Levantó la mirada. El enojo que sentía se vio rápidamente sustituido por la preocupación. Sus ojos se cruzaron con los de Langdon y luego con los de Vittoria. Los tres se quedaron un momento inmóviles, como si toda la tensión entre ellos se hubiera evaporado y hubiera sido reemplazada por la aprensión.
Kohler cogió el teléfono móvil del reposabrazos de la silla. Marcó el número de su extensión y reprimió otro ataque de tos. Vittoria y Langdon permanecieron a la espera.
—Soy... el director Kohler —resolló—. ¿Sí? Estaba bajo tierra, sin cobertura. —Escuchó un momento y luego abrió unos ojos como platos—. ¿Quién? Sí, pásemelo. —Hubo una pausa—. ¿Hola? Soy Maximilian Kohler, director del CERN. ¿Con quién hablo?
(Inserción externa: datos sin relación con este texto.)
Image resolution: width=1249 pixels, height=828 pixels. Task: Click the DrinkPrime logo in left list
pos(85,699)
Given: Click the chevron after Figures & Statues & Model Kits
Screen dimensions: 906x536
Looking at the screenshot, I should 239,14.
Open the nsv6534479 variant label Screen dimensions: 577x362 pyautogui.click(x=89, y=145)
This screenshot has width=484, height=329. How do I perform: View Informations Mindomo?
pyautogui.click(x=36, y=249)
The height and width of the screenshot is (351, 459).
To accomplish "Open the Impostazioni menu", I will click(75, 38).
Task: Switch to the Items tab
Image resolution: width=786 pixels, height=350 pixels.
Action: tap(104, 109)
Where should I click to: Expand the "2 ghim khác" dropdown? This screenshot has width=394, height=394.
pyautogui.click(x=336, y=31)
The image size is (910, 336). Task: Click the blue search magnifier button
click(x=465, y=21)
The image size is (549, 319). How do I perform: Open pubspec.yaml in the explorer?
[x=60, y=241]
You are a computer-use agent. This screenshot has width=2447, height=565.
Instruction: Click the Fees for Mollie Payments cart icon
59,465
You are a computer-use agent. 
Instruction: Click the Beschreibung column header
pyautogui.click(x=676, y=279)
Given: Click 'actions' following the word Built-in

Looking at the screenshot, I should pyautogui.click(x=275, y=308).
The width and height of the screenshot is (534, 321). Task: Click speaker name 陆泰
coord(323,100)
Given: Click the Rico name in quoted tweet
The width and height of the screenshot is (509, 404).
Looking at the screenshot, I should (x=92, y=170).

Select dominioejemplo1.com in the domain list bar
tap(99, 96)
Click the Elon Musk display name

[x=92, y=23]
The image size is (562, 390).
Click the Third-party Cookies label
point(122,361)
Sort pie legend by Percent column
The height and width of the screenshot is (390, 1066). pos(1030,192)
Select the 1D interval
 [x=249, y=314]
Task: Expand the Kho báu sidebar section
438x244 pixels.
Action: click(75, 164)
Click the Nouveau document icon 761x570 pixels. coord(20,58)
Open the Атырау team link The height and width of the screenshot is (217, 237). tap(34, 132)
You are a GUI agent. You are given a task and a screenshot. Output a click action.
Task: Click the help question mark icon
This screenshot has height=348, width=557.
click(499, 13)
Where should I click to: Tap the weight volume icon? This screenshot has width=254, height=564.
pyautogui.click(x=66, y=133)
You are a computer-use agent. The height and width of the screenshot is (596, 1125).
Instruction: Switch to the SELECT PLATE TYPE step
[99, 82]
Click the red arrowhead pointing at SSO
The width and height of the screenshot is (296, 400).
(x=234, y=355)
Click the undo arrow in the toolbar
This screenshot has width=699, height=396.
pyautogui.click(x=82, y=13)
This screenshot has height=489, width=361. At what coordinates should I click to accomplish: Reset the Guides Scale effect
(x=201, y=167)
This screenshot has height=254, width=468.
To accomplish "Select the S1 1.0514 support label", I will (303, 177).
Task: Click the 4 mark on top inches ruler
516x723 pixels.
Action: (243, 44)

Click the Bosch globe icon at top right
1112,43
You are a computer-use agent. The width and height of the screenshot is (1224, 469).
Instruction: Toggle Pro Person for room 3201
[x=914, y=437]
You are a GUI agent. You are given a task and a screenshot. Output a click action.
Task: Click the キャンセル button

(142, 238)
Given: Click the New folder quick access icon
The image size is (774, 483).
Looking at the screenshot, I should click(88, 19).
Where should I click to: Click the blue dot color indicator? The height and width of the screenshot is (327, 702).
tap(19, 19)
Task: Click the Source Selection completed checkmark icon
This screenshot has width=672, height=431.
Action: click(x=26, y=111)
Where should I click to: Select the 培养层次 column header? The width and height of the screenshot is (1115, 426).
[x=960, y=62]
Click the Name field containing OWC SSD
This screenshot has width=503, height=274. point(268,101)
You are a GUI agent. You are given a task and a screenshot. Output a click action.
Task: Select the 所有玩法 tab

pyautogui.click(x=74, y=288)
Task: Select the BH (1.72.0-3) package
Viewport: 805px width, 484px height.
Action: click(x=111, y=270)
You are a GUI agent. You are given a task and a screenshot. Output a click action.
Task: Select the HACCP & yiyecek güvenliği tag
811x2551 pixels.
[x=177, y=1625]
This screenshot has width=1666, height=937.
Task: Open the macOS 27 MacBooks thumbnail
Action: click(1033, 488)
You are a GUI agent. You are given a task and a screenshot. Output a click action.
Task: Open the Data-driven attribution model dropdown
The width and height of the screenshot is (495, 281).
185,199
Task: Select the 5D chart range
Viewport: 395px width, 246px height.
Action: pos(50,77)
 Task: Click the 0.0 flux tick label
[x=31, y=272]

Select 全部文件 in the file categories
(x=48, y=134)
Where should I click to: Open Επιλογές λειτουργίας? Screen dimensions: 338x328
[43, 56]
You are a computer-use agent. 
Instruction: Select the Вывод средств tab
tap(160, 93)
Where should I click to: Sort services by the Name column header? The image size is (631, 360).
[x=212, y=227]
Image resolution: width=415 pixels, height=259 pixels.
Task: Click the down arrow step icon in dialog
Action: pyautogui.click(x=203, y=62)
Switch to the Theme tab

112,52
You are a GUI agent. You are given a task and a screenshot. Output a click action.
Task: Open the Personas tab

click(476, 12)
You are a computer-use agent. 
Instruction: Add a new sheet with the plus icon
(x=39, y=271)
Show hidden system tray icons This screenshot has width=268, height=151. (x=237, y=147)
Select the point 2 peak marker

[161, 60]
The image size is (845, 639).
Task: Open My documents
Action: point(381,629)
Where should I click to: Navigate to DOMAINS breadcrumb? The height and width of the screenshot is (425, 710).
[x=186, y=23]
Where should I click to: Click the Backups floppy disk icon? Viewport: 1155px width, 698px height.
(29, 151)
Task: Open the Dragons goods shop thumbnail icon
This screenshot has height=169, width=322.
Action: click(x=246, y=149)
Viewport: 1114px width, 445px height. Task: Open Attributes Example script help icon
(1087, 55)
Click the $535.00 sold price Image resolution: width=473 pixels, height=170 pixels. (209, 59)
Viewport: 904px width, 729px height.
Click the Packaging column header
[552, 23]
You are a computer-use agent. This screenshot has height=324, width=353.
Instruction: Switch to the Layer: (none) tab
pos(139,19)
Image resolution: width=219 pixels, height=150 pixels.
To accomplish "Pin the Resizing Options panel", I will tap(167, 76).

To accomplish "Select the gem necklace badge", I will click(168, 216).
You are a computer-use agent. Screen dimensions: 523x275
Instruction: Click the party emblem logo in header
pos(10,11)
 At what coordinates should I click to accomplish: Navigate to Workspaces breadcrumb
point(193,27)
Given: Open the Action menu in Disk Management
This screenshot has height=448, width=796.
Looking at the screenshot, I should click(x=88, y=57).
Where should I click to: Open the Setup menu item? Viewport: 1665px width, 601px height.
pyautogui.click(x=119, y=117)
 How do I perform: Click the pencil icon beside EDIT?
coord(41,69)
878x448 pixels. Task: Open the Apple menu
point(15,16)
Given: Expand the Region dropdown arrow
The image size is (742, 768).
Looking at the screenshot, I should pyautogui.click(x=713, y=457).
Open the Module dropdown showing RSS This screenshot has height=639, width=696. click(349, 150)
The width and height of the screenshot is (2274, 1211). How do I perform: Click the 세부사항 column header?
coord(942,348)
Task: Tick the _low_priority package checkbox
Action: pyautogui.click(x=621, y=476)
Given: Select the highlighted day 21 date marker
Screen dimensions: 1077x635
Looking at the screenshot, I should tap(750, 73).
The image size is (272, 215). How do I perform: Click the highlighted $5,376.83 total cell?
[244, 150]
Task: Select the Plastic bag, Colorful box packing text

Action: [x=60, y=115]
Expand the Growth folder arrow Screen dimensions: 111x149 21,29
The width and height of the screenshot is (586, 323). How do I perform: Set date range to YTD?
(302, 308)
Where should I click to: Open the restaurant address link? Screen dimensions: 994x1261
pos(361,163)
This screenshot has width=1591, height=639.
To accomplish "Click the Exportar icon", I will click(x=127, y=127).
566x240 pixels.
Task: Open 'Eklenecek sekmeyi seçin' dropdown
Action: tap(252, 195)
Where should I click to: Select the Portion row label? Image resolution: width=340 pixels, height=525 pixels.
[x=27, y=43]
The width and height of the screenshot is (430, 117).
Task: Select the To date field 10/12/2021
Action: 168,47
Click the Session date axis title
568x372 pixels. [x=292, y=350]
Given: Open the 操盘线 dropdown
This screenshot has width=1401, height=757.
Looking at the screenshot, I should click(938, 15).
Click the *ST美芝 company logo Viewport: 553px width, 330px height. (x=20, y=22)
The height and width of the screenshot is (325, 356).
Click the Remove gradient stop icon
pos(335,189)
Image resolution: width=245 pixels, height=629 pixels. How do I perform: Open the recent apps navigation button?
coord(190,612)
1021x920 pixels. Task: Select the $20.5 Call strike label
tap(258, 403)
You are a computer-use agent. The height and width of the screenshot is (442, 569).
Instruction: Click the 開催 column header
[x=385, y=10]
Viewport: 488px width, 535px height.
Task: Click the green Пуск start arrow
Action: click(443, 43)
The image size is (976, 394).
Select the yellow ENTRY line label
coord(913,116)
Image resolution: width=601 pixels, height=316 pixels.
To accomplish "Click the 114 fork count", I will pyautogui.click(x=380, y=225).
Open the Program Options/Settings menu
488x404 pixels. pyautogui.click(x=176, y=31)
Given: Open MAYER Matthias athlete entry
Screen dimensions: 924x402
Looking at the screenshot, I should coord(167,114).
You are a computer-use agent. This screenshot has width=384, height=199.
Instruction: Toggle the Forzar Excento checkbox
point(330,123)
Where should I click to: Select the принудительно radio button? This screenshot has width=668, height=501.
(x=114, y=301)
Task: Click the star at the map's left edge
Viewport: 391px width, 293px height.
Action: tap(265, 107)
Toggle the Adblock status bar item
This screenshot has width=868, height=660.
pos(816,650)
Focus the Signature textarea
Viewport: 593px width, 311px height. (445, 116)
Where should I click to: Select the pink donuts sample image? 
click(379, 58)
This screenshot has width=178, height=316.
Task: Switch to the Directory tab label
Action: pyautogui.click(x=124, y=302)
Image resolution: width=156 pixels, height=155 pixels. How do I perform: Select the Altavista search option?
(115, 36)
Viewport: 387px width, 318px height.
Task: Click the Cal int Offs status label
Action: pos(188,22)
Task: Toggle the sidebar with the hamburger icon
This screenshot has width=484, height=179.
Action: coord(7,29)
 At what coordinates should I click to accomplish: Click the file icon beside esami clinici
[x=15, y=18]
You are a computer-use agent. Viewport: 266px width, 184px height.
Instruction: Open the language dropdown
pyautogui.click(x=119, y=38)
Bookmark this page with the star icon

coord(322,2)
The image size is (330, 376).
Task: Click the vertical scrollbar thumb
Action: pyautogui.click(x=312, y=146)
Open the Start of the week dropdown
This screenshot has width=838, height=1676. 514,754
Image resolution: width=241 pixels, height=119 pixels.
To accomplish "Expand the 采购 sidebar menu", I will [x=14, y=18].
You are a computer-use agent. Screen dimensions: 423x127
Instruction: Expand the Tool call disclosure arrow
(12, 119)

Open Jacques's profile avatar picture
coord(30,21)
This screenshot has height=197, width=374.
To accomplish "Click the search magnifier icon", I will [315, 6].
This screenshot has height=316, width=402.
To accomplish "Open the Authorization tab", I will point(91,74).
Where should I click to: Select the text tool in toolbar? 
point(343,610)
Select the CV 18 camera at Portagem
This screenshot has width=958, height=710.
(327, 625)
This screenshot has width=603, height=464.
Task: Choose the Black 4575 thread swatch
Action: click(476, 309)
Vittoria y Langdon observaban en silencio al hombre mientras éste escuchaba.
—No es prudente que hablemos de esto por teléfono —dijo finalmente Kohler—. Será mejor que vaya inmediatamente. —Volvió a toser—. Recójanme en... el aeropuerto Leonardo da Vinci dentro de cuarenta minutos. —Respiraba cada vez con más dificultad. Fue presa de otro ataque de tos y apenas pudo pronunciar las últimas palabras—. Localicen el contenedor cuanto antes... —Luego colgó.
Vittoria se acercó corriendo a él, pero Kohler ya no podía hablar. Langdon observó entonces cómo ella cogía su teléfono móvil y avisaba a la enfermería del CERN. El profesor se sentía como un barco cerca de una tormenta, zarandeado pero distante.
«Recójanme en el aeropuerto Leonardo da Vinci.» Las palabras de Kohler resonaban en su mente.
De repente, las inciertas sombras que habían embotado la mente de Langdon durante toda la mañana se solidificaron hasta formar una vívida imagen. Mientras permanecía allí de pie, presa de la confusión, sintió que una puerta se abría en su interior, como si estuviera a punto de atravesar una especie de umbral místico. «El ambigrama. El sacerdote-científico asesinado. La antimateria. Y ahora... el objetivo.» El aeropuerto Leonardo da Vinci sólo podía significar una cosa. En un momento de lucidez, Langdon supo que acababa de cruzar al otro lado. Se había vuelto creyente.
«Cinco kilotones. Hágase la luz.»
Dos sanitarios con bata blanca aparecieron corriendo por el vestíbulo. Se arrodillaron junto a Kohler y le aplicaron una máscara de oxígeno. Unos científicos que pasaban por su lado se detuvieron y se acercaron.
El director respiró profundamente un par de veces y luego apartó la máscara. Todavía jadeante, levantó la mirada hacia Vittoria y Langdon.
—Roma —dijo.
—¿Roma? —preguntó la joven—. ¿La antimateria está en Roma? ¿Quién ha llamado?
Kohler tenía el rostro crispado y los ojos llorosos.
—La Guardia... —Se asfixió antes de terminar la frase, y los sanitarios volvieron a aplicarle la máscara.